=== Section Start ===
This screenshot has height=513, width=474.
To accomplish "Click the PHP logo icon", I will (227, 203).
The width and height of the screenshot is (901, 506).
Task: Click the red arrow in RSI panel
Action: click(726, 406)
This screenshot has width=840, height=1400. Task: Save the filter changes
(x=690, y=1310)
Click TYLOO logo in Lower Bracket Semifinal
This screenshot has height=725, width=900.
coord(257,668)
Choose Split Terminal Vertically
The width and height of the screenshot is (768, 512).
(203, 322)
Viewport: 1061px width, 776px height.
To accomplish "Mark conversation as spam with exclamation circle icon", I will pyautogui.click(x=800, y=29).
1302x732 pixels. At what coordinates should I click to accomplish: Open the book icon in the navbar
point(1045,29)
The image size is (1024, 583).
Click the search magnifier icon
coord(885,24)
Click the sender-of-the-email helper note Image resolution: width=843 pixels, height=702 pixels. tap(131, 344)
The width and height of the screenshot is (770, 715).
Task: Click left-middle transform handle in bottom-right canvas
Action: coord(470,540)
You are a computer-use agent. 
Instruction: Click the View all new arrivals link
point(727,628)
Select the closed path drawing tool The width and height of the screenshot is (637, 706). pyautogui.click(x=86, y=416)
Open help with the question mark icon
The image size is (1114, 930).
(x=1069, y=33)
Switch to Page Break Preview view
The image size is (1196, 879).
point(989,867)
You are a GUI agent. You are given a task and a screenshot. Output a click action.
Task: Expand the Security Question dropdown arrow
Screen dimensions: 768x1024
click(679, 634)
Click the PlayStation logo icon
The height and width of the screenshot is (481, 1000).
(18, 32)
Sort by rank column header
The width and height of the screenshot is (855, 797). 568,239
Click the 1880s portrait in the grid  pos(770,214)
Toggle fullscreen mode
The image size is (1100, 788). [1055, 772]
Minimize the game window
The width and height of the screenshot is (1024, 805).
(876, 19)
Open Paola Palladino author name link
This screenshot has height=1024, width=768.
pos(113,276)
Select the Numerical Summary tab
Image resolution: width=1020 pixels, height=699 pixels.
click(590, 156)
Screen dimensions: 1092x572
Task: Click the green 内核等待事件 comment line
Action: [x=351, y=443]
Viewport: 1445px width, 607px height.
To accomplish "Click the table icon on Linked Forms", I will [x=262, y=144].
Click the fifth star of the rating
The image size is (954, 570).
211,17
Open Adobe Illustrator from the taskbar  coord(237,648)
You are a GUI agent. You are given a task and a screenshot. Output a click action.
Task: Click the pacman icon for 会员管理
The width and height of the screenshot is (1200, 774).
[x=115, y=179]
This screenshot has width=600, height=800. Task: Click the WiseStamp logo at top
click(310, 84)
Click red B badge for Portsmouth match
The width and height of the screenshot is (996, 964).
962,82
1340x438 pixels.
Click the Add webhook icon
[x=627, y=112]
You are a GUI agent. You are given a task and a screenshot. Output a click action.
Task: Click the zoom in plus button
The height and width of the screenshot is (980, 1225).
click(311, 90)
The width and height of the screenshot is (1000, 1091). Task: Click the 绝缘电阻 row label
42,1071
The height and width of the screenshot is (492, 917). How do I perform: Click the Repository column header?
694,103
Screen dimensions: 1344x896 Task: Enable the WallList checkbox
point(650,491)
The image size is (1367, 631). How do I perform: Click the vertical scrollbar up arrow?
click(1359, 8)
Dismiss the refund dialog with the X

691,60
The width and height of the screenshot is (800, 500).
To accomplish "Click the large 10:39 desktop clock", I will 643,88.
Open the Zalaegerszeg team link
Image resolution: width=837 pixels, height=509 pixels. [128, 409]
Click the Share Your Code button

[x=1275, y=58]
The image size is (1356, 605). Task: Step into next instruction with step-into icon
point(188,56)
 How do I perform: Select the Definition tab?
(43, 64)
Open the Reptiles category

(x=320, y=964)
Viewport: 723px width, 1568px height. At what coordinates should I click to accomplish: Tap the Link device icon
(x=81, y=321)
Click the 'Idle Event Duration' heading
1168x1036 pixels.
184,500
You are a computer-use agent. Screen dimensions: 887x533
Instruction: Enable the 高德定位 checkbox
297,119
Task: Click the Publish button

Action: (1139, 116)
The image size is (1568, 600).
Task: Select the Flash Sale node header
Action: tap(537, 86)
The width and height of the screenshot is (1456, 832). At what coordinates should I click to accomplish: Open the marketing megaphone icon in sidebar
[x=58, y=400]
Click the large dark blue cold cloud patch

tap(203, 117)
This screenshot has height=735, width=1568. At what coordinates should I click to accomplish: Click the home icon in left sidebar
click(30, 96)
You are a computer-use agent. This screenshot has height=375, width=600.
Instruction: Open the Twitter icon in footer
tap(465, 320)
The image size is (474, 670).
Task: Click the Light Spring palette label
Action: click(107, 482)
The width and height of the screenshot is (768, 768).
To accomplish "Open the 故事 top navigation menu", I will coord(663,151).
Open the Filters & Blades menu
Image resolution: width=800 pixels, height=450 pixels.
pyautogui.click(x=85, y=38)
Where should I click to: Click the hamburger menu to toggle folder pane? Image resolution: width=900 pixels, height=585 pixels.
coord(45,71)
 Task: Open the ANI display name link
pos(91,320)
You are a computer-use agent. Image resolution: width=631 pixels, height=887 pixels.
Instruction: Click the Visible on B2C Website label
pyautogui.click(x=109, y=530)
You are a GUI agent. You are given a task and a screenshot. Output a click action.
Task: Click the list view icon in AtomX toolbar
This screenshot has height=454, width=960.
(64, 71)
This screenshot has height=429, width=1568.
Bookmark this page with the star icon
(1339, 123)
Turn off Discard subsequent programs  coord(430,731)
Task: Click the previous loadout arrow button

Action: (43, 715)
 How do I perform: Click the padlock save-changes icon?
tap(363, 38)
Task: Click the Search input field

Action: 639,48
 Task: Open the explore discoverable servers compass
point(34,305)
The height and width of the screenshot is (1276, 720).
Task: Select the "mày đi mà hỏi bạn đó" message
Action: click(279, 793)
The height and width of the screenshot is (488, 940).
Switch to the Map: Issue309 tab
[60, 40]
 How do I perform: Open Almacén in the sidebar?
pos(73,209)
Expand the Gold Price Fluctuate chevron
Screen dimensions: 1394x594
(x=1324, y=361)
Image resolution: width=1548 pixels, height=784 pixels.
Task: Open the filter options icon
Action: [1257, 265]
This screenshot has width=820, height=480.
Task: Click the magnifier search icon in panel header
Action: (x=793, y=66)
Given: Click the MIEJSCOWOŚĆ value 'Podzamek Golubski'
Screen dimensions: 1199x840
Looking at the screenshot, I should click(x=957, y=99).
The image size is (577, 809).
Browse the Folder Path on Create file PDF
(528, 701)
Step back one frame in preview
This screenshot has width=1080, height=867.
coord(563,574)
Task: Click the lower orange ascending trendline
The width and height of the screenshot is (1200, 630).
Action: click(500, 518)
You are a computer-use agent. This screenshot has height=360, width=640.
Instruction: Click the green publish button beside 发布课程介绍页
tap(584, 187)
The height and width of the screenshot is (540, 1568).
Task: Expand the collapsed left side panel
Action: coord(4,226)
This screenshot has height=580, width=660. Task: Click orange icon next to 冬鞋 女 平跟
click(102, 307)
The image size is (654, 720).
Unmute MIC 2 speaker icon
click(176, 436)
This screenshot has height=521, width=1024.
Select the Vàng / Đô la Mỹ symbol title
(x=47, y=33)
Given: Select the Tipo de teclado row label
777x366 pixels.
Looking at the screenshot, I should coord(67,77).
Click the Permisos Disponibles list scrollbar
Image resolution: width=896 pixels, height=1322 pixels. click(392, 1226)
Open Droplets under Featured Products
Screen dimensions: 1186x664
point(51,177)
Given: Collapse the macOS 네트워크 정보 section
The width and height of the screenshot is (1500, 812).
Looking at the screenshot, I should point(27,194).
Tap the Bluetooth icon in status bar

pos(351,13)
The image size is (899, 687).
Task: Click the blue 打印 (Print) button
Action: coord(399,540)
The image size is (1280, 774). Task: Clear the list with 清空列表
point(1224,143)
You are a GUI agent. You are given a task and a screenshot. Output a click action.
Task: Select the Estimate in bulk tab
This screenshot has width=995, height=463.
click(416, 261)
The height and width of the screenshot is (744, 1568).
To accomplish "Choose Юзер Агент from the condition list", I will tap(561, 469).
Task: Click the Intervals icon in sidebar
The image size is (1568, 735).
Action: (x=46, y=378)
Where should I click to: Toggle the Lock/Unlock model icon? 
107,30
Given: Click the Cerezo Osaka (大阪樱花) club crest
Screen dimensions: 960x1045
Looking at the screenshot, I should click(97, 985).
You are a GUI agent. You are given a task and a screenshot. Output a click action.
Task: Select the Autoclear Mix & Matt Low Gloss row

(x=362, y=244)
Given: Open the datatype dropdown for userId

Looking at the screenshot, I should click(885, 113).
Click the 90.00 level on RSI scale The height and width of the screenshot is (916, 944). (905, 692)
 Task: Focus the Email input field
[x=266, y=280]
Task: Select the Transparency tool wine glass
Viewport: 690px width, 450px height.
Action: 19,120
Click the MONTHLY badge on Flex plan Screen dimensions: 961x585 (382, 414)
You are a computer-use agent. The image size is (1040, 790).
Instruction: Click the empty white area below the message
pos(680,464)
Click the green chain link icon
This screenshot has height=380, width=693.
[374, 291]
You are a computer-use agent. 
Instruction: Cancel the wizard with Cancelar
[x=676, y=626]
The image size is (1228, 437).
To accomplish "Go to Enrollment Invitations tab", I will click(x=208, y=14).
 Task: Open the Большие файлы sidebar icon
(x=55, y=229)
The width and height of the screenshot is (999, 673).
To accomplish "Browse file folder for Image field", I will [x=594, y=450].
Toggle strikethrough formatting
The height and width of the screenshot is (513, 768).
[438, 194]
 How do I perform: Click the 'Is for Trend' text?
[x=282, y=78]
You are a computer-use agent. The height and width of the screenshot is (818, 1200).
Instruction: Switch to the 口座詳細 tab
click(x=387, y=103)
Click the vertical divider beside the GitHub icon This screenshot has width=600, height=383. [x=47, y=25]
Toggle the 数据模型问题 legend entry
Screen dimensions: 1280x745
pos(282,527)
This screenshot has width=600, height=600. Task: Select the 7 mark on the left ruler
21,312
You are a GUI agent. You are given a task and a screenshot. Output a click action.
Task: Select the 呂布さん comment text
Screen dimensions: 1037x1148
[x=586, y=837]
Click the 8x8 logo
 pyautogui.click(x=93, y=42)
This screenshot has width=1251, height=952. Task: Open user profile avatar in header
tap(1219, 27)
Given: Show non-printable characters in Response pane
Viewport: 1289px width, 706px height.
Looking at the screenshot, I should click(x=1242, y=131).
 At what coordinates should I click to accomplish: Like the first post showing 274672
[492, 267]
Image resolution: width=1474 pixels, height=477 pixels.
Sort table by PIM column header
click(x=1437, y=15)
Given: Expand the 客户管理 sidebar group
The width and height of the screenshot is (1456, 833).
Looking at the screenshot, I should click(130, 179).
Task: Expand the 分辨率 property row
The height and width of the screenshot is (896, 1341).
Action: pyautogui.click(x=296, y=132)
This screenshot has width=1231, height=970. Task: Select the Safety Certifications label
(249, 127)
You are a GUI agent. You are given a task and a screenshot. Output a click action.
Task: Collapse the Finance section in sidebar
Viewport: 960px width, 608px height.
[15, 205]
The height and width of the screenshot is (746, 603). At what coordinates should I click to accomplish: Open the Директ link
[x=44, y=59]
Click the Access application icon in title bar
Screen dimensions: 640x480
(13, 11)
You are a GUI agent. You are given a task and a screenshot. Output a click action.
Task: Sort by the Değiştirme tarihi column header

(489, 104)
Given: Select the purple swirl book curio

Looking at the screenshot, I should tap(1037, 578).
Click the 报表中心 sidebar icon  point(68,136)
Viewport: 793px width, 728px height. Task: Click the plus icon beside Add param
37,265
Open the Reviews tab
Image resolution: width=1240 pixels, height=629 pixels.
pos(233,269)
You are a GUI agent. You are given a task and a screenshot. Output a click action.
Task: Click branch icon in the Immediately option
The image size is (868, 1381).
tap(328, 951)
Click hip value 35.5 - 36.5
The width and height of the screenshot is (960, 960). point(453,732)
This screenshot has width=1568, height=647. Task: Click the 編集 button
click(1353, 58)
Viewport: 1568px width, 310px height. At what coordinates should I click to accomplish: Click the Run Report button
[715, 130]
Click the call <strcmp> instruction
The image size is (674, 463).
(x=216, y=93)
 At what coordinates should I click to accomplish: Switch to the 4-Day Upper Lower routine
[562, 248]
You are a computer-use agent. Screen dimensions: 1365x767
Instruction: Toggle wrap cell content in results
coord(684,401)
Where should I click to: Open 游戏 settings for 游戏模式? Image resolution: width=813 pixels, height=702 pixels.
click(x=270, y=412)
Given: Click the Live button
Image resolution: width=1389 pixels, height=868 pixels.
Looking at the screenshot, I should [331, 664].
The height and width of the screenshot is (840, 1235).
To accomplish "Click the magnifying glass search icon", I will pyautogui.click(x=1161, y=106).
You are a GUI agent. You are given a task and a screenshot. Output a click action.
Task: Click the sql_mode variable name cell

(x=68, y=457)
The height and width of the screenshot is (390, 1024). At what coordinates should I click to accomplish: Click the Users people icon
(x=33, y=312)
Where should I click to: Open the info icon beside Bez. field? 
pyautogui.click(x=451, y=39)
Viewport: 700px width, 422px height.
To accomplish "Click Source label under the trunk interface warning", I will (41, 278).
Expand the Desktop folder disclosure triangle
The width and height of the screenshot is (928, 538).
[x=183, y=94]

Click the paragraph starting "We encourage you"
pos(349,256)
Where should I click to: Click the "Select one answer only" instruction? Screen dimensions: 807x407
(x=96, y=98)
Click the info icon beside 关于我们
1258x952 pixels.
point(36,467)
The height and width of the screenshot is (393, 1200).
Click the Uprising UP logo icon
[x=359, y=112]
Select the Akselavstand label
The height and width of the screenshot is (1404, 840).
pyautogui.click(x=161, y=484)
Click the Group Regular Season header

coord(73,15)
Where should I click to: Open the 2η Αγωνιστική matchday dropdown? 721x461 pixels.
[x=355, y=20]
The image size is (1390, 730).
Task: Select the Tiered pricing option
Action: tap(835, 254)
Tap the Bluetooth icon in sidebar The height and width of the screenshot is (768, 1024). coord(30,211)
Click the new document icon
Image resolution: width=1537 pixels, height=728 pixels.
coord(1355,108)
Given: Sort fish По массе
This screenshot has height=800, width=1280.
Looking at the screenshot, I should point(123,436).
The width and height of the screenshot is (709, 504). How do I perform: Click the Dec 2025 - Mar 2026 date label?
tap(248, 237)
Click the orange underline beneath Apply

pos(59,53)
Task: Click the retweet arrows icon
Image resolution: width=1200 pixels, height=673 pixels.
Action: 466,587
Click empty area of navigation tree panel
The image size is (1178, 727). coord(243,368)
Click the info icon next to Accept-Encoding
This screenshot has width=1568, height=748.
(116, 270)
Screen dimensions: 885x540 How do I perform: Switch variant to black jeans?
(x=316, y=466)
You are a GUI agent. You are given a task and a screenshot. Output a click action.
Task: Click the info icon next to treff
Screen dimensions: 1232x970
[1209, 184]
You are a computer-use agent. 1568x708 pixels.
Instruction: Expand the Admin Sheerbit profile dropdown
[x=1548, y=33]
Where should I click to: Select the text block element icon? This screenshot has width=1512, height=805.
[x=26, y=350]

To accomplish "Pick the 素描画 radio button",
=== Section End ===
→ **TASK DESCRIPTION**: Reproduce the line that contains "Instruction: Expand the" and each line after it through the last line of the entries above, exactly; leave out all earlier lines.

→ **RESPONSE TO THIS EXERCISE**:
Instruction: Expand the Admin Sheerbit profile dropdown
[x=1548, y=33]
Where should I click to: Select the text block element icon? This screenshot has width=1512, height=805.
[x=26, y=350]

To accomplish "Pick the 素描画 radio button",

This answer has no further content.